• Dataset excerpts
========================

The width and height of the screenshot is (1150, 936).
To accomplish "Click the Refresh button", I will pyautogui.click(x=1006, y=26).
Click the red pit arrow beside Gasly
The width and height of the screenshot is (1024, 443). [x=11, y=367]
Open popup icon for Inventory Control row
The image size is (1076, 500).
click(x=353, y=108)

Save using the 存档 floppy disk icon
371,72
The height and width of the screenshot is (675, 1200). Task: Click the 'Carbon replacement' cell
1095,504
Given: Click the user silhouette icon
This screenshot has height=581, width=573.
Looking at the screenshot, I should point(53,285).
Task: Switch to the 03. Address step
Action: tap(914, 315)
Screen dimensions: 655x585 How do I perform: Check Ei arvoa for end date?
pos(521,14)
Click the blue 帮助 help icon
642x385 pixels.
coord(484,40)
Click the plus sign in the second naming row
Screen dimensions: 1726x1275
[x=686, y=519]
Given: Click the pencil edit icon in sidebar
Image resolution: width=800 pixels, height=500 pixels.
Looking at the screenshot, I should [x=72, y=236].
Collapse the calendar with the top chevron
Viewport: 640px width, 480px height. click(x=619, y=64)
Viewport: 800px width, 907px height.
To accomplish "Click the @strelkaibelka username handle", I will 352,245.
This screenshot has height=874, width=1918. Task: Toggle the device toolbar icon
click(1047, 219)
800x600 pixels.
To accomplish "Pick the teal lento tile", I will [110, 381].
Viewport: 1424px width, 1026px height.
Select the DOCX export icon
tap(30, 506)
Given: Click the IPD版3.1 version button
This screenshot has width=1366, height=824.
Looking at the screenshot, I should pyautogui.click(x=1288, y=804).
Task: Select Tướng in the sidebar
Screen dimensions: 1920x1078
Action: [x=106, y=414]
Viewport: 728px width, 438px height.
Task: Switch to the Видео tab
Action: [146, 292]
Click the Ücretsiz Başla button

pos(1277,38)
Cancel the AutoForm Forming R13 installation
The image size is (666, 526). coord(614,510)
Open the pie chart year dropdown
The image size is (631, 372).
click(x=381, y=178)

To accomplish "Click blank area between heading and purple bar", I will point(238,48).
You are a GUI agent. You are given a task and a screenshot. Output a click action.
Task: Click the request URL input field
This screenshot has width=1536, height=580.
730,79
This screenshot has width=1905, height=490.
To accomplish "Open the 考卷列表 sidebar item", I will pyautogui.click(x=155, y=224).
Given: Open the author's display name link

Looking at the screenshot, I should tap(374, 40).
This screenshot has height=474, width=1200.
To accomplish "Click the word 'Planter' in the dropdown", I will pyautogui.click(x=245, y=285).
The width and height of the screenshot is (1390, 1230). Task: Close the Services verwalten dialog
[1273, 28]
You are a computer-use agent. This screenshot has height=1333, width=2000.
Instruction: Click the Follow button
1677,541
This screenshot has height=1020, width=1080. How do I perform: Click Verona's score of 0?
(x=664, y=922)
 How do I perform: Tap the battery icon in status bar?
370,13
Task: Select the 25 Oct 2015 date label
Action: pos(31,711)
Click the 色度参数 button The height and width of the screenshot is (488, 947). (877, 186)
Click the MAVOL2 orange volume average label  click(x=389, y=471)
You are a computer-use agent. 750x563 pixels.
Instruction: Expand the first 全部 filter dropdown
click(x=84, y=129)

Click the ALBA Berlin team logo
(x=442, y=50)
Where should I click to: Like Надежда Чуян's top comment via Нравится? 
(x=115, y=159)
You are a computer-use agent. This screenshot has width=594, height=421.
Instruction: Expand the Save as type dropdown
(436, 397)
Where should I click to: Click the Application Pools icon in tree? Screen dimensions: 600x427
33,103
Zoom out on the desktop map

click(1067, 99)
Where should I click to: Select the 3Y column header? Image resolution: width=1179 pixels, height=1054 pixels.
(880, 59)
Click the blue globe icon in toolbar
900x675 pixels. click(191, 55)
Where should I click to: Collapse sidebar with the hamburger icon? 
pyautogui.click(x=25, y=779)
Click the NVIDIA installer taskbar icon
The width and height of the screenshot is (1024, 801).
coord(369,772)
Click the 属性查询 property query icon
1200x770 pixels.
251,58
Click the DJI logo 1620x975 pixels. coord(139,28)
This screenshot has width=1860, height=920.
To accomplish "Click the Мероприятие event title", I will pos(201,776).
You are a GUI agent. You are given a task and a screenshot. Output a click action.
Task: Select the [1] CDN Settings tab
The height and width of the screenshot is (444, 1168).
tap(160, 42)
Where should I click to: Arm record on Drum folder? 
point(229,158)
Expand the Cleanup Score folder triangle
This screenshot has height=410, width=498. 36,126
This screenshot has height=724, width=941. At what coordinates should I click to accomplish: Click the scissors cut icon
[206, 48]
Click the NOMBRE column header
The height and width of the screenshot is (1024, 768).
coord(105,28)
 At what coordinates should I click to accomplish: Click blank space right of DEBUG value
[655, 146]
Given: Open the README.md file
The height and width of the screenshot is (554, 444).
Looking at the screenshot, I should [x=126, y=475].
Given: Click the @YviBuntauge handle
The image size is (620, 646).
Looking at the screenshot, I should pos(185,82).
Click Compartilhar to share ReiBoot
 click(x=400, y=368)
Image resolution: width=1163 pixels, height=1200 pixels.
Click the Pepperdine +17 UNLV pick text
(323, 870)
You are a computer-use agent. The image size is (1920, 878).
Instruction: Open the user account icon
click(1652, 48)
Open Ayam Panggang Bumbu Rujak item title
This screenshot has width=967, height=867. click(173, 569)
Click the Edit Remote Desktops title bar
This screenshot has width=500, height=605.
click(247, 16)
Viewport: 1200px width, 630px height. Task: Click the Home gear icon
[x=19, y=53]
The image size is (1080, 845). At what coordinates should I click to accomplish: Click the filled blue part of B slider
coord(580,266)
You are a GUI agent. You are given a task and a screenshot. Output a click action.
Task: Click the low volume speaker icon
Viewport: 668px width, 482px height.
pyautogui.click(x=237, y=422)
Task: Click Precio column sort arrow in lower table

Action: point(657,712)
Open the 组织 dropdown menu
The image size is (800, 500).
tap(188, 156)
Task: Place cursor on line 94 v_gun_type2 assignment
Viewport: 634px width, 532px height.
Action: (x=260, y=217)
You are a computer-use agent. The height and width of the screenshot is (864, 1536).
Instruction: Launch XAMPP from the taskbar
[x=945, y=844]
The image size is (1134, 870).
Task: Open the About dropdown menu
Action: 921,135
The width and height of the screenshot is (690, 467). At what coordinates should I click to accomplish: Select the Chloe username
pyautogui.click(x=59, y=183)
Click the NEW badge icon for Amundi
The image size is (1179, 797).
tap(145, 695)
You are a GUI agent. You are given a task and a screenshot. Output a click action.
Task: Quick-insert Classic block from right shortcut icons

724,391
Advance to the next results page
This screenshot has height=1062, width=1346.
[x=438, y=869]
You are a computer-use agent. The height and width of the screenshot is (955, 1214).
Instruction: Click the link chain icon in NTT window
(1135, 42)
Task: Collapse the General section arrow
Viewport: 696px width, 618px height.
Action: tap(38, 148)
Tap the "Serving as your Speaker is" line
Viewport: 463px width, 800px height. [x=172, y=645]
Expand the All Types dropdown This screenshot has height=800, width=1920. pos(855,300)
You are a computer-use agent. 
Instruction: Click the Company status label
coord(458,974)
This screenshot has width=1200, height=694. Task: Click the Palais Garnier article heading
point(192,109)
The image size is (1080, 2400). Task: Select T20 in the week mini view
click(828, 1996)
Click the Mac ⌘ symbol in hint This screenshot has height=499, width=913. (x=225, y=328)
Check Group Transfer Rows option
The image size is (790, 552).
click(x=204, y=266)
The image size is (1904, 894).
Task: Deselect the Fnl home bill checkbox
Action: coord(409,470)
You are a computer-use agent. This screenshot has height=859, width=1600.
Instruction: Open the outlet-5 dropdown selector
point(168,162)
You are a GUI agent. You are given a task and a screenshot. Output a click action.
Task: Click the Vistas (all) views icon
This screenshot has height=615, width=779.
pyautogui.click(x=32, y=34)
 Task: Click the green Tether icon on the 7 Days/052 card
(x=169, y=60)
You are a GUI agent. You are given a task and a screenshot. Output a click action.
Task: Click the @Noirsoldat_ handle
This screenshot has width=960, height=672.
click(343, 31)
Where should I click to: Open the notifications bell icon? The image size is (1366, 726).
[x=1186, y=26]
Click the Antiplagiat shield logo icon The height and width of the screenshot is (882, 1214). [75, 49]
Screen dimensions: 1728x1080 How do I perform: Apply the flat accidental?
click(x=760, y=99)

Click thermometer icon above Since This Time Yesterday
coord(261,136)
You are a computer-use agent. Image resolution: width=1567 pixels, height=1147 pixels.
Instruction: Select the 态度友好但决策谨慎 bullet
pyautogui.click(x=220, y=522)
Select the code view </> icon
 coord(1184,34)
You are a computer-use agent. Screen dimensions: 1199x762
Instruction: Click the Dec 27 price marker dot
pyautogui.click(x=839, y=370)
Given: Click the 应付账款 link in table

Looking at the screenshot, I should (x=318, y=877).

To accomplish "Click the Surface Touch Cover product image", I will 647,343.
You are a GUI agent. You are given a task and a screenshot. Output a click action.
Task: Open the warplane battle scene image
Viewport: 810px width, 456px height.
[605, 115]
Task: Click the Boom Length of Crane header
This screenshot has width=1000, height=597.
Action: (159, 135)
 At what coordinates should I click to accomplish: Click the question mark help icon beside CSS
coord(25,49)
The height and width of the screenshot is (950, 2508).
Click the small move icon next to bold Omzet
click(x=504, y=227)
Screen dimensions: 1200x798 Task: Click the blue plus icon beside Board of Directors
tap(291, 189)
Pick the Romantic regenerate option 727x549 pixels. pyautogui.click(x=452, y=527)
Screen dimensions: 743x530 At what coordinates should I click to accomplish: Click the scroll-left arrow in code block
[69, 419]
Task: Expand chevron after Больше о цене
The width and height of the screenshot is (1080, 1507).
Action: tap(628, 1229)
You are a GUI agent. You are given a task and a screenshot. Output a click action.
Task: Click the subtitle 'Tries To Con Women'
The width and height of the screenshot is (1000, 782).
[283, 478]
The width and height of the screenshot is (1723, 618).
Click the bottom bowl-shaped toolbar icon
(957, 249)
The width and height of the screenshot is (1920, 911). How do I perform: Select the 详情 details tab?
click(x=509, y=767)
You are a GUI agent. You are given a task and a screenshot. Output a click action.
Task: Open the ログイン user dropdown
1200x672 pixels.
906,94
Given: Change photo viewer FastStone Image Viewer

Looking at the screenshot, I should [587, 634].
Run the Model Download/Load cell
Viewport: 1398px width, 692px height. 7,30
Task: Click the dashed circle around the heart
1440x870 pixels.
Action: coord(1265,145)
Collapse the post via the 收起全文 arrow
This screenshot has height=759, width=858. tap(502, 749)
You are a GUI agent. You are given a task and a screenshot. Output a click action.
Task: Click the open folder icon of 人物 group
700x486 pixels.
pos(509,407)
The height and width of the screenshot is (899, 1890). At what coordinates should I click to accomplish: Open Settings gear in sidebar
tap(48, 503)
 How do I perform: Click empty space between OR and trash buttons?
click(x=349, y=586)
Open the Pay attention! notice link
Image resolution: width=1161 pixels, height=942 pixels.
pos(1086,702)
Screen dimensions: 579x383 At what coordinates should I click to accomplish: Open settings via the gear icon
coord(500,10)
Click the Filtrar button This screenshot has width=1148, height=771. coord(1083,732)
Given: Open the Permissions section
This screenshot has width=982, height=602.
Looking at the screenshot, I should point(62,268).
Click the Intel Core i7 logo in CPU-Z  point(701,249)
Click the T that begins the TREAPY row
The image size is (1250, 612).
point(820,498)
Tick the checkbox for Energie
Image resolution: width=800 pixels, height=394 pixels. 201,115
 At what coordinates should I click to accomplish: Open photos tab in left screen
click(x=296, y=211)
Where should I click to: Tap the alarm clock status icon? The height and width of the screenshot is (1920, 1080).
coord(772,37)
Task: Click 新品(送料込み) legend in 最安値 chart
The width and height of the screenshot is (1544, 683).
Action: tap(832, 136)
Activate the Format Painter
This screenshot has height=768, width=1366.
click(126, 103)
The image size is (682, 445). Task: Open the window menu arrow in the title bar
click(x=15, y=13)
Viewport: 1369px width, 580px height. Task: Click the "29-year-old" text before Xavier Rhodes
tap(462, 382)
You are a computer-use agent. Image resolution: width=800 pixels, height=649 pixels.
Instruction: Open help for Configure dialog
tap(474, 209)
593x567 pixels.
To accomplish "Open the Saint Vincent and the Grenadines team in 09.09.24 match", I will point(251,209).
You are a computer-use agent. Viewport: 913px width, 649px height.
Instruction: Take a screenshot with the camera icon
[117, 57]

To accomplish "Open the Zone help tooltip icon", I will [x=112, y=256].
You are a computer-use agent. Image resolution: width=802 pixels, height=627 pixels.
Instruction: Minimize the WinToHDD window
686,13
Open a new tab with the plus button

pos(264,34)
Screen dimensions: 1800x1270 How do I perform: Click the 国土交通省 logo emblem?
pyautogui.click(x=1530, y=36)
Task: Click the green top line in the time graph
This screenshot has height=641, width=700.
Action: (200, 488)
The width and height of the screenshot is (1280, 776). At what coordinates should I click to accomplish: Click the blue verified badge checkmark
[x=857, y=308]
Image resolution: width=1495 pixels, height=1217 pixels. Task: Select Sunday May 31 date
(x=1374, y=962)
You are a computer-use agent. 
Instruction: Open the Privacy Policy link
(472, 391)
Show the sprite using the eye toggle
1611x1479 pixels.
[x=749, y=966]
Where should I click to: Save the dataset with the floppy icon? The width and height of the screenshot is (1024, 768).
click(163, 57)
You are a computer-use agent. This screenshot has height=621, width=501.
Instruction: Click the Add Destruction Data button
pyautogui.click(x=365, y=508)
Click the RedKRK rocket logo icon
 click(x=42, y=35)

========================

• Your goal
How many lines of the entries hold the word "section"? Respond with the number alone.

• Task response
2